Comprehending the role of molecular processes such as DNA damage repair, telomere shortening, nuclear and chromatin changes along with epigenetic alterations which drive aging as well as aging related diseases may hold a key to the “elixir of life.” Of late the resurrection of aged cells back to cellular proliferation has garnered attention from various molecular biologists. The use of Yamanaka factors reprograms cells to a partially undifferentiated stage which is shown to ameliorate some of the functions of aged fibroblasts. The transient expression of these factors rescued the levels of H3K9me3 and DNA damage marks such as γ-H2AX. These studies fortify the beneficial role of heterochromatin in protecting the genome from DNA damage and neoplastic transformation.

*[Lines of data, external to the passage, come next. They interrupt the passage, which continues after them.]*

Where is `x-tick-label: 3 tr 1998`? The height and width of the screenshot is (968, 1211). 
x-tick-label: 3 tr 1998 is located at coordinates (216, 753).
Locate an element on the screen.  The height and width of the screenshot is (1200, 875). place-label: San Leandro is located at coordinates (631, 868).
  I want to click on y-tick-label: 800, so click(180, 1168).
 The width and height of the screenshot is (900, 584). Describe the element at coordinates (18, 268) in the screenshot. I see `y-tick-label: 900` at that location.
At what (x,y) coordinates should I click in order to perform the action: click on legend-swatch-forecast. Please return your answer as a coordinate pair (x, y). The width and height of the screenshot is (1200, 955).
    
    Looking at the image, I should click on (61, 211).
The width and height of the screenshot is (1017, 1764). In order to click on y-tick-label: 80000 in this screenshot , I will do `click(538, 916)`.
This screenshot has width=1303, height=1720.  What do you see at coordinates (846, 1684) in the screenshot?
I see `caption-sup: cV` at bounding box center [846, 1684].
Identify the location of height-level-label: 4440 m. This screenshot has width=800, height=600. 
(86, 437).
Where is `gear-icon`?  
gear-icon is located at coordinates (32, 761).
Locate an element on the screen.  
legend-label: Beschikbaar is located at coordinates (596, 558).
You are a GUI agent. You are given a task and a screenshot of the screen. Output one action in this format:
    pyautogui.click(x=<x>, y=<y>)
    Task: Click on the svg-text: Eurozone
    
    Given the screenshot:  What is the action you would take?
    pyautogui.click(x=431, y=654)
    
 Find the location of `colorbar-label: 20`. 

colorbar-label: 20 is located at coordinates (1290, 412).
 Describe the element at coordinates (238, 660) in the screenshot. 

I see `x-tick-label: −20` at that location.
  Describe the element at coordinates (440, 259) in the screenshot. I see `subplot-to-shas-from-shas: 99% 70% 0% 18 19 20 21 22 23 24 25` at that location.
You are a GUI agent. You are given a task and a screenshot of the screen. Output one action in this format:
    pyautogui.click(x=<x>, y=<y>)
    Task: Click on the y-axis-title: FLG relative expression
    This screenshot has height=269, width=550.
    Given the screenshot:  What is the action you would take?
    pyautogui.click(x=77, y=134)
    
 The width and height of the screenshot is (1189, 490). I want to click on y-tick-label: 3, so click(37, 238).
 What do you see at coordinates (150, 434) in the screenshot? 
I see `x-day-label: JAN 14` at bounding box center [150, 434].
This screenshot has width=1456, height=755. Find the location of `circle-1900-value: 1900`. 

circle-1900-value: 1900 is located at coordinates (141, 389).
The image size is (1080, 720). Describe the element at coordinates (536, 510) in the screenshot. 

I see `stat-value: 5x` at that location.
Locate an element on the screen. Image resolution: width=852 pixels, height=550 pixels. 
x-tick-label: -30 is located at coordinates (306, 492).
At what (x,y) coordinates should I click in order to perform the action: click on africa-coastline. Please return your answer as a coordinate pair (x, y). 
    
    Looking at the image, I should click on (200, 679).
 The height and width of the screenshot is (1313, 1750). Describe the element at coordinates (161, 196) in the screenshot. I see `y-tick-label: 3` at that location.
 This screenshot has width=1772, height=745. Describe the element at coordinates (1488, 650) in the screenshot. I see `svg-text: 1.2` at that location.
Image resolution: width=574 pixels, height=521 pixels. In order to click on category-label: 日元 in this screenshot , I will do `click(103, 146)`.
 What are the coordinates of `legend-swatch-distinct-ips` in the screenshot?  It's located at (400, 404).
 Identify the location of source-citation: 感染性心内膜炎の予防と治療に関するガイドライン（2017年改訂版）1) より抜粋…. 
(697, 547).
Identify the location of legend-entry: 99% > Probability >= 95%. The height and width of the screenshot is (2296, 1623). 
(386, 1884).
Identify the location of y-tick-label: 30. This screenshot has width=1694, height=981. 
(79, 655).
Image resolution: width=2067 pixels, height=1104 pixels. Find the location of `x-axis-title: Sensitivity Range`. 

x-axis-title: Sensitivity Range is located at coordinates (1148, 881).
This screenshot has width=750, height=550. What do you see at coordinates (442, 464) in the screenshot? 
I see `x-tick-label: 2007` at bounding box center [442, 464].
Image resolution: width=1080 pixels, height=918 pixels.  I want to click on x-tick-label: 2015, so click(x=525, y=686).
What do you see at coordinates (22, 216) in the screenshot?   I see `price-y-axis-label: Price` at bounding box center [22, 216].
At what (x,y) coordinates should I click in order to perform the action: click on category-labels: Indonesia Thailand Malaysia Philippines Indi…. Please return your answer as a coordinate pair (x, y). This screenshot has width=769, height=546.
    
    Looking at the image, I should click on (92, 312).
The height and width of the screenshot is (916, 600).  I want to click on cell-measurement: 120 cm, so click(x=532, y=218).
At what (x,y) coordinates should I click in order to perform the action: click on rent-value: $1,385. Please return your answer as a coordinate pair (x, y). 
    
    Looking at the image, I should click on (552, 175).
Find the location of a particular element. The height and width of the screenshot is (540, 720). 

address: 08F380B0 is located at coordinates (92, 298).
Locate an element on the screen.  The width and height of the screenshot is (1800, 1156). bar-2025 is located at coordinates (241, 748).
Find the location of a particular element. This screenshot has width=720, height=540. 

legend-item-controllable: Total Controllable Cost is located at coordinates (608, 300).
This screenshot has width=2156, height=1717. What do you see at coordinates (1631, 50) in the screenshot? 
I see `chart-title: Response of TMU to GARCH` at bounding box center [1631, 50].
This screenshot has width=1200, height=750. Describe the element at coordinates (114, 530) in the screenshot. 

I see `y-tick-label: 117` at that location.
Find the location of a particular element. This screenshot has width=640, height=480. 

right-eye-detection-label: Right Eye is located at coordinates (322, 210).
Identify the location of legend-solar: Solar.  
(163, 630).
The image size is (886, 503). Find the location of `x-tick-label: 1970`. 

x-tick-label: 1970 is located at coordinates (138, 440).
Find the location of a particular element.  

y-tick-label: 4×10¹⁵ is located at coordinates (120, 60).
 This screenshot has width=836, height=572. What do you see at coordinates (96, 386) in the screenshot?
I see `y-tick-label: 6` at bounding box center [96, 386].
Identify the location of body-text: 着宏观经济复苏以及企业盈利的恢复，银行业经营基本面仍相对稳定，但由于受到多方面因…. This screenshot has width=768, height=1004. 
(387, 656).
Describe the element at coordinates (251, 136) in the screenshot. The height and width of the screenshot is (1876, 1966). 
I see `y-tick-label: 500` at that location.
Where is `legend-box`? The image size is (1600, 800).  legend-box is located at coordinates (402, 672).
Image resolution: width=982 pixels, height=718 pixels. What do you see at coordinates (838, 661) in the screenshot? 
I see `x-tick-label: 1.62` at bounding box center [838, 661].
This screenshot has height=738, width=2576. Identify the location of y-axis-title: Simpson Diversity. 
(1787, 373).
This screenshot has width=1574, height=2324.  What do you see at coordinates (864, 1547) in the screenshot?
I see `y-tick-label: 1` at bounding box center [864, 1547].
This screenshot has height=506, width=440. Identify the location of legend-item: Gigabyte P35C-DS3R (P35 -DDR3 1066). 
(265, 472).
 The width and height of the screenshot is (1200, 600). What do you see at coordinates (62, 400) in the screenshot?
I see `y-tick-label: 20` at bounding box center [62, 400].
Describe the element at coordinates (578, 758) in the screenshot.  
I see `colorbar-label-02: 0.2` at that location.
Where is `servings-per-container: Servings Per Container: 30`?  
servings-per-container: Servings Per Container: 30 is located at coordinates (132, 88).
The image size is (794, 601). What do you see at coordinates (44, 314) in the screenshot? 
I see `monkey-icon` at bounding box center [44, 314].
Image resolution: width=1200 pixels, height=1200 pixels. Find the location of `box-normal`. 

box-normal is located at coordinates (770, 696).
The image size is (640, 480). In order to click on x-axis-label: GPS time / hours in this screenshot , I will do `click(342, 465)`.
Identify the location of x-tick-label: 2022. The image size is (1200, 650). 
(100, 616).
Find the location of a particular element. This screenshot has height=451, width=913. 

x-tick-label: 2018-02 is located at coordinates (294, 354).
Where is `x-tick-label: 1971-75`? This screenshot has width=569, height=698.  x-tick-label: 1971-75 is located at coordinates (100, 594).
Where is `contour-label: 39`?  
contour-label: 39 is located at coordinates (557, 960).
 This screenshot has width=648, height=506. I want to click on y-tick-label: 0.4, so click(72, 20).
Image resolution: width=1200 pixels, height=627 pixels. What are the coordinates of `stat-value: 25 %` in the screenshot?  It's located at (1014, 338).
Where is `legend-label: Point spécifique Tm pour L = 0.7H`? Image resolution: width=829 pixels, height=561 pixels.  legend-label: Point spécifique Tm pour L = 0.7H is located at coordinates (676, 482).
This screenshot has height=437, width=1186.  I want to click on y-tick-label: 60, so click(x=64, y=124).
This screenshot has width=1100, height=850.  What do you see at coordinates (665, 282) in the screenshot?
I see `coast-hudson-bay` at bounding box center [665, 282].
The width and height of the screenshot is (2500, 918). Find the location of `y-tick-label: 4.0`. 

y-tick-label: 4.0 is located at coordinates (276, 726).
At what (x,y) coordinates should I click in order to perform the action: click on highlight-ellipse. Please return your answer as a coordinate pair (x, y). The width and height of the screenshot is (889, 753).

However, there remain several uncharted domains: Is heterochromatin alone sufficient to extend lifespan? Is the reorganization of the heterochromatin guided by the changed DNA methylome in aged cells? A varied number of histone variants are expressed inside as well as outside of the senescence associated heterochromatin foci (SAHF). What directs them to their specific genomic location upon senescence? The complexity and confusion arise as cells induced by different stress mediated pathways show different epigenetic signatures or varied chromatin organization. Senescent cells found in the pre-cancerous lesions exhibit increased levels of heterochromatic histone modifications (H3K9me2/3 and HP1γ) but lack in SAHF. This discrepancy might be due to the variation in the extent of heterochromatinization of the genome.
We posit that analyzing the biophysical and mechanical nature of aged chromatin polymer in different cell types might provide clues to its natural decay and dysfunction. Despite current technological challenges, even elucidating the half-life or turnover of chromatin factors, including post-translational modifications of nucleosomes, repair factors, chromatin remodelers could be an important start. Knowing these parameters, we can better understand and potentially model how the nuclear landscape changes as cells age.